ACTION ITEM: These records must be written out again exactly.

GIVEN ENTRIES:
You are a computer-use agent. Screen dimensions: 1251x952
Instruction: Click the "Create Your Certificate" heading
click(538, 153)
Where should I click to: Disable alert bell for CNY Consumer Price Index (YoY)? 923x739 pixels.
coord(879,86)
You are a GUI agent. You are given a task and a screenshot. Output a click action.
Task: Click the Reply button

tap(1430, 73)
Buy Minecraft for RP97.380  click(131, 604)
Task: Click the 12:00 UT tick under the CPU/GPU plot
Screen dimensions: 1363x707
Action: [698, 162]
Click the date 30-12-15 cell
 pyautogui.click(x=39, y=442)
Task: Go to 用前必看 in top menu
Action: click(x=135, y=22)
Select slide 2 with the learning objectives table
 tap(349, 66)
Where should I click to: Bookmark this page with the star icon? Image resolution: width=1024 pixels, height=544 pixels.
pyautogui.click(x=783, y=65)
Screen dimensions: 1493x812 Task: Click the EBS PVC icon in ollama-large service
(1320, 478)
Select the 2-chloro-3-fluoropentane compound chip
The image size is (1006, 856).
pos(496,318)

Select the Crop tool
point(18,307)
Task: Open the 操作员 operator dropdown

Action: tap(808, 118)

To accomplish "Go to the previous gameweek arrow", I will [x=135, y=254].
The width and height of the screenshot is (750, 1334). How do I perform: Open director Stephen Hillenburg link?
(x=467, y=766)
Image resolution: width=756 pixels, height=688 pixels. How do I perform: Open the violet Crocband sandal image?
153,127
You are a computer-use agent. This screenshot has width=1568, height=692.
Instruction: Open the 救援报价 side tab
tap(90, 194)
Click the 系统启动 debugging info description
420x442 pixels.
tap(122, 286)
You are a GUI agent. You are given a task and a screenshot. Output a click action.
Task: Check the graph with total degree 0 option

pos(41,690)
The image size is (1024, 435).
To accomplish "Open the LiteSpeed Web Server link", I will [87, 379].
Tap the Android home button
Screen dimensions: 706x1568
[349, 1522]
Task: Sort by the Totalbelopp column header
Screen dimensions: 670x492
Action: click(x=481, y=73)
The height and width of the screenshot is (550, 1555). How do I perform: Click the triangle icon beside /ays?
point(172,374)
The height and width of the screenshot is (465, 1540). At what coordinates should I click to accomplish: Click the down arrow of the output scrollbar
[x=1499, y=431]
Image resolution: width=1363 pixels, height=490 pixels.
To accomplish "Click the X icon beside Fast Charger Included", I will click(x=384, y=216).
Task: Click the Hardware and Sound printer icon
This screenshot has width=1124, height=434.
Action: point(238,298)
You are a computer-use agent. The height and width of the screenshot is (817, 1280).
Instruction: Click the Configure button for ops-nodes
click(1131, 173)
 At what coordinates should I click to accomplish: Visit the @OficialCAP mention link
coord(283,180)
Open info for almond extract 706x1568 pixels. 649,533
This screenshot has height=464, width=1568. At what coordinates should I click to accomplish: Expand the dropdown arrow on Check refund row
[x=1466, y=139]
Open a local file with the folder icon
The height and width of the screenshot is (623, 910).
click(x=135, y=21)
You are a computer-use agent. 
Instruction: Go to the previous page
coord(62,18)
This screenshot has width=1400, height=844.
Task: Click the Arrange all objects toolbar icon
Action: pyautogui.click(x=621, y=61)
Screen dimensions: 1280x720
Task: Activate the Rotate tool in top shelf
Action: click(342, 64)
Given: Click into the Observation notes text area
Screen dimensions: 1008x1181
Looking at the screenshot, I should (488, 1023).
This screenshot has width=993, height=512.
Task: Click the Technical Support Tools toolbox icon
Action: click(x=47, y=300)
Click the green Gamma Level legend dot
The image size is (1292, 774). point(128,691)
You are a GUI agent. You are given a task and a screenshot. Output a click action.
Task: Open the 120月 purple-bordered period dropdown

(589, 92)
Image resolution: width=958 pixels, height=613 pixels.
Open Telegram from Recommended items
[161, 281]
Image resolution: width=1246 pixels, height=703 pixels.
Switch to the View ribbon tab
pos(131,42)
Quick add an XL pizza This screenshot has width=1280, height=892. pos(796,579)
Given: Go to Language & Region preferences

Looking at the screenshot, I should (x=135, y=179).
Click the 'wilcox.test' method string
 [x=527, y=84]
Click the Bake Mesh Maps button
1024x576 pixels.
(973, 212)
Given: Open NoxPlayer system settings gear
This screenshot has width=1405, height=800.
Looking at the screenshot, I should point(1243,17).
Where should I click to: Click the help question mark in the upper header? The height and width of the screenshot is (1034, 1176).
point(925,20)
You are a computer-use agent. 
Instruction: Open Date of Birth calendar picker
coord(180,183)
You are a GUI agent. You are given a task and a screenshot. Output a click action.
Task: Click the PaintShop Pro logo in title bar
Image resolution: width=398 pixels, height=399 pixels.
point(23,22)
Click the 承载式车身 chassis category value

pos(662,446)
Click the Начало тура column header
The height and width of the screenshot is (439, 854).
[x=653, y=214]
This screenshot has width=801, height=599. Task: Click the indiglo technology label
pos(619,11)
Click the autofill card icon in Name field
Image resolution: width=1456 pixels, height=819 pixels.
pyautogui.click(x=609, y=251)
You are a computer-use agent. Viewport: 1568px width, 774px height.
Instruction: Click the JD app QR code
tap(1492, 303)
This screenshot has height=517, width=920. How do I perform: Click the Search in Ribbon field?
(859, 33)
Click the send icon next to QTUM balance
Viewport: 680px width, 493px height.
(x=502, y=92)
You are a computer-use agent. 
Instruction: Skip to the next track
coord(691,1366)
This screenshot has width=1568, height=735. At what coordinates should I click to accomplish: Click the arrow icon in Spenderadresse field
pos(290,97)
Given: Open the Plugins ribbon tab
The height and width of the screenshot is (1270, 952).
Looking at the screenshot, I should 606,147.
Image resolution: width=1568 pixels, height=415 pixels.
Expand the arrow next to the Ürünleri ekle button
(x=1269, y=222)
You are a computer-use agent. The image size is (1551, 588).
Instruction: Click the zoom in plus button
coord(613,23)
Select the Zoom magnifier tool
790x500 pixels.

ANSWER BOX:
You are a computer-use agent. Screen dimensions: 1251x952
Instruction: Click the "Create Your Certificate" heading
click(538, 153)
Where should I click to: Disable alert bell for CNY Consumer Price Index (YoY)? 923x739 pixels.
coord(879,86)
You are a GUI agent. You are given a task and a screenshot. Output a click action.
Task: Click the Reply button

tap(1430, 73)
Buy Minecraft for RP97.380  click(131, 604)
Task: Click the 12:00 UT tick under the CPU/GPU plot
Screen dimensions: 1363x707
Action: [698, 162]
Click the date 30-12-15 cell
 pyautogui.click(x=39, y=442)
Task: Go to 用前必看 in top menu
Action: click(x=135, y=22)
Select slide 2 with the learning objectives table
 tap(349, 66)
Where should I click to: Bookmark this page with the star icon? Image resolution: width=1024 pixels, height=544 pixels.
pyautogui.click(x=783, y=65)
Screen dimensions: 1493x812 Task: Click the EBS PVC icon in ollama-large service
(1320, 478)
Select the 2-chloro-3-fluoropentane compound chip
The image size is (1006, 856).
pos(496,318)

Select the Crop tool
point(18,307)
Task: Open the 操作员 operator dropdown

Action: tap(808, 118)

To accomplish "Go to the previous gameweek arrow", I will [x=135, y=254].
The width and height of the screenshot is (750, 1334). How do I perform: Open director Stephen Hillenburg link?
(x=467, y=766)
Image resolution: width=756 pixels, height=688 pixels. How do I perform: Open the violet Crocband sandal image?
153,127
You are a computer-use agent. This screenshot has width=1568, height=692.
Instruction: Open the 救援报价 side tab
tap(90, 194)
Click the 系统启动 debugging info description
420x442 pixels.
tap(122, 286)
You are a GUI agent. You are given a task and a screenshot. Output a click action.
Task: Check the graph with total degree 0 option

pos(41,690)
The image size is (1024, 435).
To accomplish "Open the LiteSpeed Web Server link", I will [87, 379].
Tap the Android home button
Screen dimensions: 706x1568
[349, 1522]
Task: Sort by the Totalbelopp column header
Screen dimensions: 670x492
Action: click(x=481, y=73)
The height and width of the screenshot is (550, 1555). How do I perform: Click the triangle icon beside /ays?
point(172,374)
The height and width of the screenshot is (465, 1540). At what coordinates should I click to accomplish: Click the down arrow of the output scrollbar
[x=1499, y=431]
Image resolution: width=1363 pixels, height=490 pixels.
To accomplish "Click the X icon beside Fast Charger Included", I will click(x=384, y=216).
Task: Click the Hardware and Sound printer icon
This screenshot has width=1124, height=434.
Action: point(238,298)
You are a computer-use agent. The height and width of the screenshot is (817, 1280).
Instruction: Click the Configure button for ops-nodes
click(1131, 173)
 At what coordinates should I click to accomplish: Visit the @OficialCAP mention link
coord(283,180)
Open info for almond extract 706x1568 pixels. 649,533
This screenshot has height=464, width=1568. At what coordinates should I click to accomplish: Expand the dropdown arrow on Check refund row
[x=1466, y=139]
Open a local file with the folder icon
The height and width of the screenshot is (623, 910).
click(x=135, y=21)
You are a computer-use agent. 
Instruction: Go to the previous page
coord(62,18)
This screenshot has width=1400, height=844.
Task: Click the Arrange all objects toolbar icon
Action: pyautogui.click(x=621, y=61)
Screen dimensions: 1280x720
Task: Activate the Rotate tool in top shelf
Action: click(342, 64)
Given: Click into the Observation notes text area
Screen dimensions: 1008x1181
Looking at the screenshot, I should (488, 1023).
This screenshot has width=993, height=512.
Task: Click the Technical Support Tools toolbox icon
Action: click(x=47, y=300)
Click the green Gamma Level legend dot
The image size is (1292, 774). point(128,691)
You are a GUI agent. You are given a task and a screenshot. Output a click action.
Task: Open the 120月 purple-bordered period dropdown

(589, 92)
Image resolution: width=958 pixels, height=613 pixels.
Open Telegram from Recommended items
[161, 281]
Image resolution: width=1246 pixels, height=703 pixels.
Switch to the View ribbon tab
pos(131,42)
Quick add an XL pizza This screenshot has width=1280, height=892. pos(796,579)
Given: Go to Language & Region preferences

Looking at the screenshot, I should (x=135, y=179).
Click the 'wilcox.test' method string
 [x=527, y=84]
Click the Bake Mesh Maps button
1024x576 pixels.
(973, 212)
Given: Open NoxPlayer system settings gear
This screenshot has width=1405, height=800.
Looking at the screenshot, I should point(1243,17).
Where should I click to: Click the help question mark in the upper header? The height and width of the screenshot is (1034, 1176).
point(925,20)
You are a computer-use agent. 
Instruction: Open Date of Birth calendar picker
coord(180,183)
You are a GUI agent. You are given a task and a screenshot. Output a click action.
Task: Click the PaintShop Pro logo in title bar
Image resolution: width=398 pixels, height=399 pixels.
point(23,22)
Click the 承载式车身 chassis category value

pos(662,446)
Click the Начало тура column header
The height and width of the screenshot is (439, 854).
[x=653, y=214]
This screenshot has width=801, height=599. Task: Click the indiglo technology label
pos(619,11)
Click the autofill card icon in Name field
Image resolution: width=1456 pixels, height=819 pixels.
pyautogui.click(x=609, y=251)
You are a computer-use agent. Viewport: 1568px width, 774px height.
Instruction: Click the JD app QR code
tap(1492, 303)
This screenshot has height=517, width=920. How do I perform: Click the Search in Ribbon field?
(859, 33)
Click the send icon next to QTUM balance
Viewport: 680px width, 493px height.
(x=502, y=92)
You are a computer-use agent. 
Instruction: Skip to the next track
coord(691,1366)
This screenshot has width=1568, height=735. At what coordinates should I click to accomplish: Click the arrow icon in Spenderadresse field
pos(290,97)
Given: Open the Plugins ribbon tab
The height and width of the screenshot is (1270, 952).
Looking at the screenshot, I should 606,147.
Image resolution: width=1568 pixels, height=415 pixels.
Expand the arrow next to the Ürünleri ekle button
(x=1269, y=222)
You are a computer-use agent. The image size is (1551, 588).
Instruction: Click the zoom in plus button
coord(613,23)
Select the Zoom magnifier tool
790x500 pixels.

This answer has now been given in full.